Egress Table 5: Egress Loopback
For distributed logical routers where one of the logical router ports specifies a gateway
chassis.
While UNDNAT and SNAT processing have already occurred by this point, this traffic needs
to be forced through egress loopback on this distributed gateway port instance, in order
for UNSNAT and DNAT processing to be applied, and also for IP routing and ARP resolution
after all of the NAT processing, so that the packet can be forwarded to the destination.
This table has the following flows:
• For each NAT rule in the OVN Northbound database on a distributed router, a
priority-100 logical flow with match ip4.dst == E && outport == GW &&
is_chassis_resident(P), where E is the external IP address specified in the
NAT rule, GW is the distributed gateway port corresponding to the NAT rule
(specified or inferred). For dnat_and_snat NAT rule, P is the logical port
specified in the NAT rule. If logical_port column of NAT table is NOT set,
then P is the chassisredirect port of GW with the following actions:
clone {
ct_clear;
inport = outport;
outport = "";
flags = 0;
flags.loopback = 1;
reg0 = 0;
reg1 = 0;
...
reg9 = 0;
REGBIT_EGRESS_LOOPBACK = 1;
next(pipeline=ingress, table=0);
};
flags.loopback is set since in_port is unchanged and the packet may return
back to that port after NAT processing. REGBIT_EGRESS_LOOPBACK is set to
indicate that egress loopback has occurred, in order to skip the source IP
address check against the router address.
• A priority-0 logical flow with match 1 has actions next;.
Egress Table 6: Delivery
Packets that reach this table are ready for delivery. It contains:
• Priority-110 logical flows that match IP multicast packets on each enabled
logical router port and modify the Ethernet source address of the packets to
the Ethernet address of the port and then execute action output;.
• Priority-100 logical flows that match packets on each enabled logical router
port, with action output;.
• A priority-0 logical flow that matches all packets not already handled
(match 1) and drops them (action drop;).
DROP SAMPLING
As described in the previous section, there are several places where ovn-northd might
decided to drop a packet by explicitly creating a Logical_Flow with the drop; action.

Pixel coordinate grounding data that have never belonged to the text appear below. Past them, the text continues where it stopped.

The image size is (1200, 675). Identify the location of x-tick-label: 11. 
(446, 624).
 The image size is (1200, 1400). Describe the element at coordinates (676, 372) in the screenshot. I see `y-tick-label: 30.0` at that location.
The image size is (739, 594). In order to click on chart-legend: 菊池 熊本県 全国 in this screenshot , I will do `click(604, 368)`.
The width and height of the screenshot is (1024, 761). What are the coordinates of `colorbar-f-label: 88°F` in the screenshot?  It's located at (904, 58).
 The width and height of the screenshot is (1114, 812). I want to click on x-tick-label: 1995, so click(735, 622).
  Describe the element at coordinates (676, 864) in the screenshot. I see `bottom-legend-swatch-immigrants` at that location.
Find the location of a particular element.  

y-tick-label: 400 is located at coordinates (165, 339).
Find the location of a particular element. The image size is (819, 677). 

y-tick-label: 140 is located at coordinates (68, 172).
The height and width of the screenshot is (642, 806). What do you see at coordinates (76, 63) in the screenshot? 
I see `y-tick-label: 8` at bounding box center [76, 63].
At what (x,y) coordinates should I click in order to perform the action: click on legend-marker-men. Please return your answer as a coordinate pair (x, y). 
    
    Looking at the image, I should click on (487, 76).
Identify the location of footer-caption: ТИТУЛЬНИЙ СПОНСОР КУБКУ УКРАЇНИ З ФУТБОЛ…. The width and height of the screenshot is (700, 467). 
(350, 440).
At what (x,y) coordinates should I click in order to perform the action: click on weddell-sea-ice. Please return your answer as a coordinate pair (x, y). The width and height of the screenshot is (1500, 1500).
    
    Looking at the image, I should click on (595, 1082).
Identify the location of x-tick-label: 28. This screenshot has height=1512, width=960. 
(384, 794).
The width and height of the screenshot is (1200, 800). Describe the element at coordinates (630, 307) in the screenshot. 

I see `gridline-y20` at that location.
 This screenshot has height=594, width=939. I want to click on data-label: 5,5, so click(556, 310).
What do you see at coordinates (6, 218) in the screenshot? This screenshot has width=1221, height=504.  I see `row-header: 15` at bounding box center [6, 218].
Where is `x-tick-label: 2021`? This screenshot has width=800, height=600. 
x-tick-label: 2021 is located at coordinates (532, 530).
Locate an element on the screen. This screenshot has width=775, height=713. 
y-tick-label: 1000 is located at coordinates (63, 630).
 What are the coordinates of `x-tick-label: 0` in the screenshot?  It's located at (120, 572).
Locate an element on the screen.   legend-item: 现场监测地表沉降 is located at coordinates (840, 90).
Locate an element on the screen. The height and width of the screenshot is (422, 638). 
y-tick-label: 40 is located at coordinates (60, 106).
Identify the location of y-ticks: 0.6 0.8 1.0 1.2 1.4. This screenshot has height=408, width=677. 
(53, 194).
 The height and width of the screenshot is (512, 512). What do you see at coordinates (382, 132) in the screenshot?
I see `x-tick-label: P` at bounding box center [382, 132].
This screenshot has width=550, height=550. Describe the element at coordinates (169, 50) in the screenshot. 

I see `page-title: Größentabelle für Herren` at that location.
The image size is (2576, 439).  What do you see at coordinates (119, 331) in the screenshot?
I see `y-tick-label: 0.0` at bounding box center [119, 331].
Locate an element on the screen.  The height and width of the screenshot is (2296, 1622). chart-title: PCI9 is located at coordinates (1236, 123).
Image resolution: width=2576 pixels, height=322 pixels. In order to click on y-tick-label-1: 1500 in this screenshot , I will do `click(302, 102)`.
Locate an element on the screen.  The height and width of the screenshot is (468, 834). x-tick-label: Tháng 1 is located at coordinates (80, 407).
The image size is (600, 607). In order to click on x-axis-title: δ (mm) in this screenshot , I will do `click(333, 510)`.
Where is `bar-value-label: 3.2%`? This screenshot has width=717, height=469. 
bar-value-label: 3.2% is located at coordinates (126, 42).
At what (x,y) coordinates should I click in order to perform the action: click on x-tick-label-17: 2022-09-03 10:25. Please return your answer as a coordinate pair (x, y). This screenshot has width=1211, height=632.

When debug drop-sampling has been cofigured in the OVN Northbound database, the ovn-northd
will replace all the drop; actions with a sample(priority=65535, collector_set=id,
obs_domain=obs_id, obs_point=@cookie) action, where:
• id is the value the debug_drop_collector_set option configured in the OVN
Northbound.
• obs_id has it’s 8 most significant bits equal to the value of the
debug_drop_domain_id option in the OVN Northbound and it’s 24 least
significant bits equal to the datapath’s tunnel key.